Objectif
Transforme en liste numérotée les lignes des données, de la ligne contenant « The image size is (640, 423). » jusqu'à la fin des données incluse. Omets les lignes vides.

Données de la tâche
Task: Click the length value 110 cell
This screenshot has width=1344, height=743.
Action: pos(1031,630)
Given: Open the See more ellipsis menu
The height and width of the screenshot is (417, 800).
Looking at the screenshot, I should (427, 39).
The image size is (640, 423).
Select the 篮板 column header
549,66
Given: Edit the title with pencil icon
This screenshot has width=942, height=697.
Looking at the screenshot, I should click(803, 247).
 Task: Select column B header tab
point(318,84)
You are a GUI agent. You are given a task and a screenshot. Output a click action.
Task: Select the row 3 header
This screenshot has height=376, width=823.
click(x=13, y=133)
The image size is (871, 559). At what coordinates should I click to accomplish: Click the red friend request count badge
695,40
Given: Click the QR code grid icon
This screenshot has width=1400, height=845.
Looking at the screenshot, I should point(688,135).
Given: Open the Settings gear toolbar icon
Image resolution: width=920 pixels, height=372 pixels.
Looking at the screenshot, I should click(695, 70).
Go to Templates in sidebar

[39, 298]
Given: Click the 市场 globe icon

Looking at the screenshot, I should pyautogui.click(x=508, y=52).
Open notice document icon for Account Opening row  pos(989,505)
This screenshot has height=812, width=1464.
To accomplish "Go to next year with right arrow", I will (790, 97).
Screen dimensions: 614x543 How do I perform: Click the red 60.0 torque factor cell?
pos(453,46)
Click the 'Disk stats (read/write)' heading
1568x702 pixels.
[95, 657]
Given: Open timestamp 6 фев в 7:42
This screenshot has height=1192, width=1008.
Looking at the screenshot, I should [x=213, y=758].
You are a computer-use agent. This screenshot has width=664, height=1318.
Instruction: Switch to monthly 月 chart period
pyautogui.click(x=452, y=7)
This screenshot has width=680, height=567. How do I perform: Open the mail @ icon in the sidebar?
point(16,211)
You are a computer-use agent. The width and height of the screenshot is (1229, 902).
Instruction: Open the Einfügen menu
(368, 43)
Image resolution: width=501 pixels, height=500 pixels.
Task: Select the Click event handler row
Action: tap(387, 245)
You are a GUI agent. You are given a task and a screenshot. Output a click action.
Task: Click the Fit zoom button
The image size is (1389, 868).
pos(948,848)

Réponse
1. The image size is (640, 423).
2. Select the 篮板 column header
3. 549,66
4. Given: Edit the title with pencil icon
5. This screenshot has width=942, height=697.
6. Looking at the screenshot, I should click(803, 247).
7.  Task: Select column B header tab
8. point(318,84)
9. You are a GUI agent. You are given a task and a screenshot. Output a click action.
10. Task: Select the row 3 header
11. This screenshot has height=376, width=823.
12. click(x=13, y=133)
13. The image size is (871, 559). At what coordinates should I click to accomplish: Click the red friend request count badge
14. 695,40
15. Given: Click the QR code grid icon
16. This screenshot has width=1400, height=845.
17. Looking at the screenshot, I should point(688,135).
18. Given: Open the Settings gear toolbar icon
19. Image resolution: width=920 pixels, height=372 pixels.
20. Looking at the screenshot, I should click(695, 70).
21. Go to Templates in sidebar
22. [39, 298]
23. Given: Click the 市场 globe icon
24. Looking at the screenshot, I should pyautogui.click(x=508, y=52).
25. Open notice document icon for Account Opening row  pos(989,505)
26. This screenshot has height=812, width=1464.
27. To accomplish "Go to next year with right arrow", I will (790, 97).
28. Screen dimensions: 614x543 How do I perform: Click the red 60.0 torque factor cell?
29. pos(453,46)
30. Click the 'Disk stats (read/write)' heading
31. 1568x702 pixels.
32. [95, 657]
33. Given: Open timestamp 6 фев в 7:42
34. This screenshot has height=1192, width=1008.
35. Looking at the screenshot, I should [x=213, y=758].
36. You are a computer-use agent. This screenshot has width=664, height=1318.
37. Instruction: Switch to monthly 月 chart period
38. pyautogui.click(x=452, y=7)
39. This screenshot has width=680, height=567. How do I perform: Open the mail @ icon in the sidebar?
40. point(16,211)
41. You are a computer-use agent. The width and height of the screenshot is (1229, 902).
42. Instruction: Open the Einfügen menu
43. (368, 43)
44. Image resolution: width=501 pixels, height=500 pixels.
45. Task: Select the Click event handler row
46. Action: tap(387, 245)
47. You are a GUI agent. You are given a task and a screenshot. Output a click action.
48. Task: Click the Fit zoom button
49. The image size is (1389, 868).
50. pos(948,848)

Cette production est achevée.